Exercise materials:
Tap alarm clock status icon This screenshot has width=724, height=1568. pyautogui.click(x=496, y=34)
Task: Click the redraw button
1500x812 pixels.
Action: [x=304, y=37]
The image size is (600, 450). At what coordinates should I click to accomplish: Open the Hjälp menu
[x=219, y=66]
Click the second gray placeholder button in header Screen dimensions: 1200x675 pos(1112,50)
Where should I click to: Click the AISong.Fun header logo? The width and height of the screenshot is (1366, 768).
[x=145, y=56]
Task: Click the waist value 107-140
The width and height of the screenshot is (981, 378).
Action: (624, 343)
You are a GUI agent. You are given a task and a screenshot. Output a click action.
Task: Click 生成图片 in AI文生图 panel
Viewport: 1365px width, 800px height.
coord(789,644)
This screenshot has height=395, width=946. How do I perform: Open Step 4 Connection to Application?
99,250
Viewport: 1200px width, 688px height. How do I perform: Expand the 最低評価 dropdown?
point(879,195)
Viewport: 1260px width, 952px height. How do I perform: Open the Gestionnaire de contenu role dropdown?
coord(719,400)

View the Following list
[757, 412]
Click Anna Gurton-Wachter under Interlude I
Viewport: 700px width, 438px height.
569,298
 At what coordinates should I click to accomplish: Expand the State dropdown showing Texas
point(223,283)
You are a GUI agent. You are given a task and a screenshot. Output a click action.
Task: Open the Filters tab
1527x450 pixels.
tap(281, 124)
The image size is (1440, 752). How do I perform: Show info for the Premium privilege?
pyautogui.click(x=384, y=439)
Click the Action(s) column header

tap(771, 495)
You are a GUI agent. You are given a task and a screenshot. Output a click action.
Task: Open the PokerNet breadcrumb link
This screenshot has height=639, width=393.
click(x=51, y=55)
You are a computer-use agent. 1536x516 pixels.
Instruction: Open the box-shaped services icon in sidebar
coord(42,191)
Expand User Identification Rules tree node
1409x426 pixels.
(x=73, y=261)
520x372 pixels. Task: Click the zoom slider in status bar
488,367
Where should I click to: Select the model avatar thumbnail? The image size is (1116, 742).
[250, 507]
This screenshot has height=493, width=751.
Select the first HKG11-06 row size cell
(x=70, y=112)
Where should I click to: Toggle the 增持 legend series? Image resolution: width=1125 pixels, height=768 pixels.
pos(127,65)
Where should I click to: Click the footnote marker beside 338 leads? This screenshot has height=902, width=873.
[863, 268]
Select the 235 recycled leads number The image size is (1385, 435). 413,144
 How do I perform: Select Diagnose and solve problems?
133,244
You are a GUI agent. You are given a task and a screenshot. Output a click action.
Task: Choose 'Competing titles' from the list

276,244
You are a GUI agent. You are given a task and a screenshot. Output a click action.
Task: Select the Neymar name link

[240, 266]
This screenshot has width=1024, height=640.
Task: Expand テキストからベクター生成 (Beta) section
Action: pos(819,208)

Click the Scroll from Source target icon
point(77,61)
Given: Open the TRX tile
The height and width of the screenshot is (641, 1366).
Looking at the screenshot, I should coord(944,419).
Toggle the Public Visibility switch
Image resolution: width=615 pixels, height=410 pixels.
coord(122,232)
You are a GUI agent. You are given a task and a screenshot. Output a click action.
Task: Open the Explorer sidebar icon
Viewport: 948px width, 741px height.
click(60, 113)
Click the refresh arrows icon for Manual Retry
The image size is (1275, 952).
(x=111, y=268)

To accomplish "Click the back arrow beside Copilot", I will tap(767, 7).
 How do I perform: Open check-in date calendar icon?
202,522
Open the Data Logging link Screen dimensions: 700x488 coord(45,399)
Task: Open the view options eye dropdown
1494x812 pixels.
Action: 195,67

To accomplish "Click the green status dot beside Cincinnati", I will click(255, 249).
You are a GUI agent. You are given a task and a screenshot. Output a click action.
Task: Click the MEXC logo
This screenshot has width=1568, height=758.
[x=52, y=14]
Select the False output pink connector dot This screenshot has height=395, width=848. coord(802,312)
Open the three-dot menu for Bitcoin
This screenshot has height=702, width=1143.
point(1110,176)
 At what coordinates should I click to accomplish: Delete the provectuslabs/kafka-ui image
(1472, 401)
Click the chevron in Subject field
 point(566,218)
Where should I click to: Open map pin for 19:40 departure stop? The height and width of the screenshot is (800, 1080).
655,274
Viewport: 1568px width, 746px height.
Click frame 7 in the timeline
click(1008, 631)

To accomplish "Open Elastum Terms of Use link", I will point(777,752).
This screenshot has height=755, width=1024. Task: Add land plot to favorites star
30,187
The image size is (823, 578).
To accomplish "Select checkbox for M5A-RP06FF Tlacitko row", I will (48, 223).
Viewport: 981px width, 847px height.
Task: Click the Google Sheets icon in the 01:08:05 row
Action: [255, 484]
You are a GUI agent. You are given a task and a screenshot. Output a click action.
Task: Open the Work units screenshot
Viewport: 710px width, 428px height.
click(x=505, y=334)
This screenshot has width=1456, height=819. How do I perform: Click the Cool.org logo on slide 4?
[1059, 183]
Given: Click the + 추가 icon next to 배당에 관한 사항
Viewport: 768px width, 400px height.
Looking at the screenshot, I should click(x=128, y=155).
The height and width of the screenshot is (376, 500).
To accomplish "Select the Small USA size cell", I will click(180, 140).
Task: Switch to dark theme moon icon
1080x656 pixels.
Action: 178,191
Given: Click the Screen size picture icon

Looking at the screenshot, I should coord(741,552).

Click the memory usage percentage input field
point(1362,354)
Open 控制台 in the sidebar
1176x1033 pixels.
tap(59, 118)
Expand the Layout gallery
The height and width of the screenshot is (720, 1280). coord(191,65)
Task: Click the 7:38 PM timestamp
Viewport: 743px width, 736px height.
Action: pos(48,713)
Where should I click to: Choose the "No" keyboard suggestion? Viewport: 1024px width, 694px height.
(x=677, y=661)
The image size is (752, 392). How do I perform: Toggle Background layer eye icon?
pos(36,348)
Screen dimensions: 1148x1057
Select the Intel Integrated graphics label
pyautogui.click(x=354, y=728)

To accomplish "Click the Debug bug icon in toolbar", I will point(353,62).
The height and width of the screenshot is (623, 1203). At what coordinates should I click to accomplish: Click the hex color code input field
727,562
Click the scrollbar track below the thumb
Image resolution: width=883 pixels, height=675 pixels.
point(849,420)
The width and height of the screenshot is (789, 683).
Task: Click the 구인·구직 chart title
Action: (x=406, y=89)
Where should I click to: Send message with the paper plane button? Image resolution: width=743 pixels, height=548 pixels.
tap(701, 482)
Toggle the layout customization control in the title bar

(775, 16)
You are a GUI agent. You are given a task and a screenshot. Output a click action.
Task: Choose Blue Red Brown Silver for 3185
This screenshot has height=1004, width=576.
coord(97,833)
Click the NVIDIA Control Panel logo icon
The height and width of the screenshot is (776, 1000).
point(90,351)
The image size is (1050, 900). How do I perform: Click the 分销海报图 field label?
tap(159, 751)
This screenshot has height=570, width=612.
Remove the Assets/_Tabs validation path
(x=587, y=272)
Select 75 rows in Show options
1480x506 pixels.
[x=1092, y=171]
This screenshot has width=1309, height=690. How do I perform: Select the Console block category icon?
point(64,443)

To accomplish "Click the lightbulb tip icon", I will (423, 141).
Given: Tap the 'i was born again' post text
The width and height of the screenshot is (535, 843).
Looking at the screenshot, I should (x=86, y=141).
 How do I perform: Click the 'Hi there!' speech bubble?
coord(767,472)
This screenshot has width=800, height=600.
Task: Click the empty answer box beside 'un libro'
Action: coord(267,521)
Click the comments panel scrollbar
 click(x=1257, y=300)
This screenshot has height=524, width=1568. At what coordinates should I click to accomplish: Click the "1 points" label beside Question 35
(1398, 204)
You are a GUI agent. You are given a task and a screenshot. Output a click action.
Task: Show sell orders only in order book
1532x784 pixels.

Work to complete: Across the whole listing above, report each line that includes "dimensions".

Answer box:
Click the second gray placeholder button in header Screen dimensions: 1200x675 pos(1112,50)
Open the Data Logging link Screen dimensions: 700x488 coord(45,399)
Screen dimensions: 1148x1057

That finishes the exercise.